■ **TUGAS ANDA**:
Sambung cerita tentang Imam yang membacakan hadis kepemimpinan, dimulai tepat setelah kalimat terakhir yang ditampilkan.

■ **BAGIAN TEKS**:
»»
Kullukum ro'in, wa kullukum mas-ulun 'an ro'iyatihi...
Spontan Imam membacakan sesuatu. Aku agak sedikit familiar. Ingat-ingat jaman sekolah dulu. Pas pelajaran pengajian. Lha bagaimana mau paham, kalo diterangkan tauziah kan hobinya ngantuk. Jadi yo dengarnya separo-separo. Sriwing-sriwing gitu.
Setiap kalian adalah pemimpin, dan setiap peminpin akan dimintai pertanggungjawaban atas apa yang dipimpinnya.” Imam melanjutkan.
Terbukti kan, dihadapan imam aku ini sangat kecil. Imam hapal di luar kepala. Imam jauh lebih paham maknanya daripadaku. Imam rajin mengamalkanya. Dengan caranya.
««
■ **DATA LATIHAN**:
»»
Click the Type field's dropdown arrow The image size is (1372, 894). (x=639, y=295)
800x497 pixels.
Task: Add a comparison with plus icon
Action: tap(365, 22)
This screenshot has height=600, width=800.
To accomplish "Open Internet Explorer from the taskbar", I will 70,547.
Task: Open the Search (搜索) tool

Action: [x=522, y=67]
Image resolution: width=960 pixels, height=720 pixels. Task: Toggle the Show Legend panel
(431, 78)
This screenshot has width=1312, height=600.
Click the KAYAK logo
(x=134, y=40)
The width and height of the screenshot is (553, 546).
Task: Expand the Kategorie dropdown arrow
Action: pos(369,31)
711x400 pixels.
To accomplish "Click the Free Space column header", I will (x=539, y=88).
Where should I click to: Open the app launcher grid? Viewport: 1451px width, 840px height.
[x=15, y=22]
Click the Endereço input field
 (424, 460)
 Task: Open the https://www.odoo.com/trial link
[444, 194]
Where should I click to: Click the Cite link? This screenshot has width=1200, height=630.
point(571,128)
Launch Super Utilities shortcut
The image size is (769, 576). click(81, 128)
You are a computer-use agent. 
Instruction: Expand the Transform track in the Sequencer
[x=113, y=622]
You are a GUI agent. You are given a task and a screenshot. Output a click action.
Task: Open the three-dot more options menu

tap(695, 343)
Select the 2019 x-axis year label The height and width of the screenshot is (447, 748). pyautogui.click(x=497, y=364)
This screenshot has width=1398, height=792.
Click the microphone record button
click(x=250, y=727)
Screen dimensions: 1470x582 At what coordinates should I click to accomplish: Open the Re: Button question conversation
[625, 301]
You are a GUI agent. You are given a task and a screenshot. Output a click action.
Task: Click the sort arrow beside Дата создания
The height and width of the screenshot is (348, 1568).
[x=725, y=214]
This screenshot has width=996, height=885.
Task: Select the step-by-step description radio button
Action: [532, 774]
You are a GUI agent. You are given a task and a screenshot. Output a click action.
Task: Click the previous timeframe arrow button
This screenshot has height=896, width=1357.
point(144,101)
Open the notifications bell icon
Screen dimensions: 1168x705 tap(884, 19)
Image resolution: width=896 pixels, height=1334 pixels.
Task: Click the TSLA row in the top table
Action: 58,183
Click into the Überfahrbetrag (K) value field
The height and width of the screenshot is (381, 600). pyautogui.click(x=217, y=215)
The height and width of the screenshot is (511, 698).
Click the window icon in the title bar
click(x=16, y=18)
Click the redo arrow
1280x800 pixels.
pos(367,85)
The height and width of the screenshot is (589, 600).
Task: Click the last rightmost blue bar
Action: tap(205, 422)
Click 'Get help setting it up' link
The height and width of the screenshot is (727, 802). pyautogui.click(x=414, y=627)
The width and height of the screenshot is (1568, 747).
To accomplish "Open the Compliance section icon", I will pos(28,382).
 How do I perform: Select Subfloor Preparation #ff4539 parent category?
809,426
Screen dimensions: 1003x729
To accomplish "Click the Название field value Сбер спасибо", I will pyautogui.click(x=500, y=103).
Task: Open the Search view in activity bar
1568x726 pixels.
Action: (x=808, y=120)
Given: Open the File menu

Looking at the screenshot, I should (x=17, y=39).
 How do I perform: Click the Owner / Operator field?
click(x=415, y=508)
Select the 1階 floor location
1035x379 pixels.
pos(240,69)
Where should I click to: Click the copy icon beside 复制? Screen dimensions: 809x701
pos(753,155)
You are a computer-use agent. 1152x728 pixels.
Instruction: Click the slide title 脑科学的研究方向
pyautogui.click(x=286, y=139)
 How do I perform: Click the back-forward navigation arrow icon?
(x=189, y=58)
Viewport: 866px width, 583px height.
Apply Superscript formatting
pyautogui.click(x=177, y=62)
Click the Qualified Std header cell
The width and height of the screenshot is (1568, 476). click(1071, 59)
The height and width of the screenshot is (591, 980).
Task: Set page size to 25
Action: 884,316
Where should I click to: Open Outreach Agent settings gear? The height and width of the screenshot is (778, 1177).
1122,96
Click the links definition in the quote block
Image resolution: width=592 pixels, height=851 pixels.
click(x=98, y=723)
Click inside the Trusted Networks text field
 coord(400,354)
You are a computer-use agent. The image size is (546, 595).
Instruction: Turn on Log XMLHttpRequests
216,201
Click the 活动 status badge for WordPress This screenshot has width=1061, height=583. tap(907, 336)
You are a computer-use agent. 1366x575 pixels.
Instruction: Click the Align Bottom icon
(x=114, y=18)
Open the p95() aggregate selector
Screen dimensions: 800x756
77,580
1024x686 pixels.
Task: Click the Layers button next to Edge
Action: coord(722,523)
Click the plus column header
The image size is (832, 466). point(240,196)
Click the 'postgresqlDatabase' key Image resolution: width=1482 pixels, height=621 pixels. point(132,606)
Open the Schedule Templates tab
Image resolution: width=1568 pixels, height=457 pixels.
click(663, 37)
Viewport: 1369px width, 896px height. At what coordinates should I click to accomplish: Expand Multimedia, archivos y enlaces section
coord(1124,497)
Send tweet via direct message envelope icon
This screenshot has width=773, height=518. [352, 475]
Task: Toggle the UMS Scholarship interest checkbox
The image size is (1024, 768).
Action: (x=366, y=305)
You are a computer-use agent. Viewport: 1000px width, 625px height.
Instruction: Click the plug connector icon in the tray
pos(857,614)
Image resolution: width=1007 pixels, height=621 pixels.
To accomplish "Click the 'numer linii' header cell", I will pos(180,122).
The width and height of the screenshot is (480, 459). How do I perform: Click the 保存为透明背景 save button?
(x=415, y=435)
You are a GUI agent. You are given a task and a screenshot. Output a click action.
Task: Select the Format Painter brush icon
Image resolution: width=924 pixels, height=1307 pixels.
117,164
««
■ **JAWABAN LATIHAN**:
“Ya kira-kira begitulah maksudku om.” Aku ngeles. Sok tahu.
“Ha ha ha ha ha.” Kami berdua tertawa. Menertawakan diri sendiri. Aku menertawakan sok tahuan ku. Imam tertawa karena bliau sukses mengajariku urusan ini. Tak dipungkiri, aku dan imam memang punya banyak kesamaan.  Selain ukuran tubuh kami, kami sama-sama model pria “mercon renteng” meletup-letup.  Berekspresi spontan. Bereaksi sedikit berlebihan.
Ups salah. Aku buru-buru menutup mulut. Kami tertawa terlalu keras barusan. Aku lihat fikri bergerak-gerak. Terbangun dari tidur. Tak  bersuara. Hanya kedua mata dan bibir si kecil yang bereaksi. Terganggu oleh kelakuan kami.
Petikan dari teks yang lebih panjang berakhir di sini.